1. **Understand what makes a zero:** A zero at the end of a number happens when you multiply by 10. And 10 is made up of 2 multiplied by 5 (2x5).
2. **Count the 5s:** When we look at all the numbers from 1 to 100 (that's what 100! means: 1x2x3x...x100), there will be lots of 2s and lots of 5s. But there will always be more 2s than 5s. So, the number of zeros is limited by how many 5s we can find.

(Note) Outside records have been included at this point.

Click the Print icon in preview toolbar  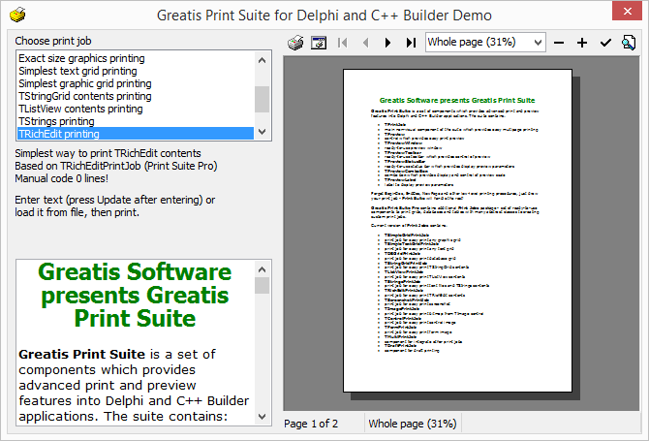(x=296, y=43)
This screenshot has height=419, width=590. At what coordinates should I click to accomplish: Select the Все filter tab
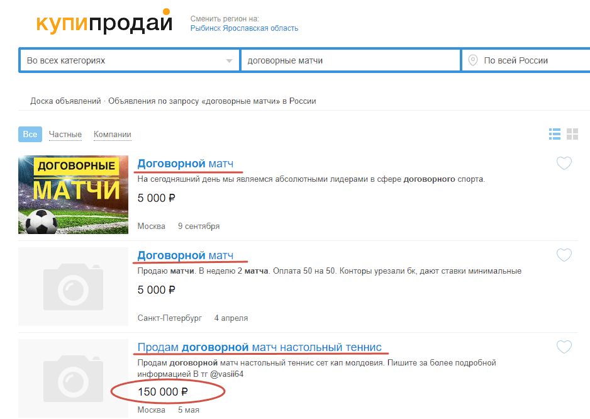(30, 135)
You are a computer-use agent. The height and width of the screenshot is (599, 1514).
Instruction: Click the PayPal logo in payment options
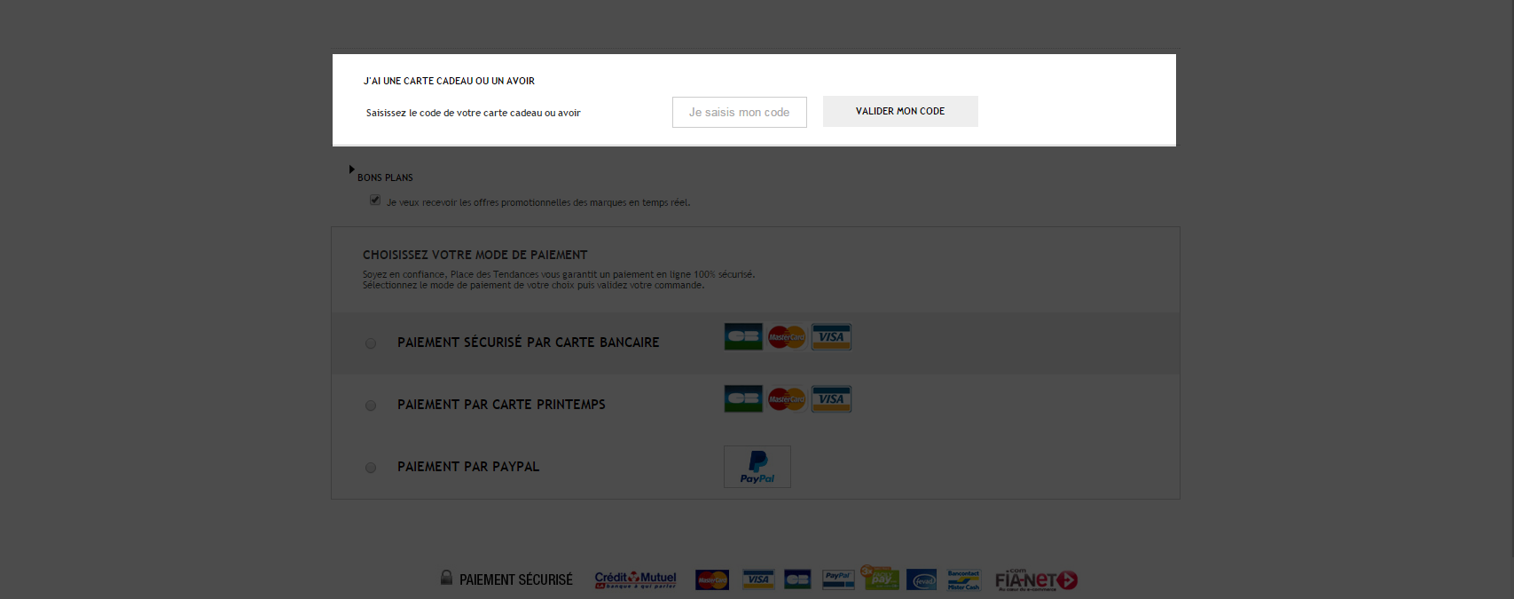click(x=757, y=467)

3. **Find numbers with at least one 5:** We count how many numbers between 1 and 100 are multiples of 5.
* 5, 10, 15, 20, 25, 30, 35, 40, 45, 50, 55, 60, 65, 70, 75, 80, 85, 90, 95, 100.
* A quick way to count these is to divide 100 by 5: 100 ÷ 5 = 20. So, there are 20 numbers that have at least one factor of 5.
4. **Find numbers with extra 5s:** Some numbers have more than one factor of 5. For example, 25 is 5x5, so it has two 5s! We already counted one of those 5s in step 3, so we need to count the *extra* 5s. These are multiples of 25.
* 25, 50, 75, 100.
* A quick way to count these is to divide 100 by 25: 100 ÷ 25 = 4. So, these 4 numbers give us an *additional* 4 factors of 5.
5. **Check for even more 5s:** What about multiples of 125 (like 5x5x5)? Well, 125 is bigger than 100, so there are no numbers from 1 to 100 that have three or more factors of 5.
6. **Add them up:** We add the 5s from step 3 and the extra 5s from step 4: 20 + 4 = 24.
So, there are 24 zeros at the end of 100!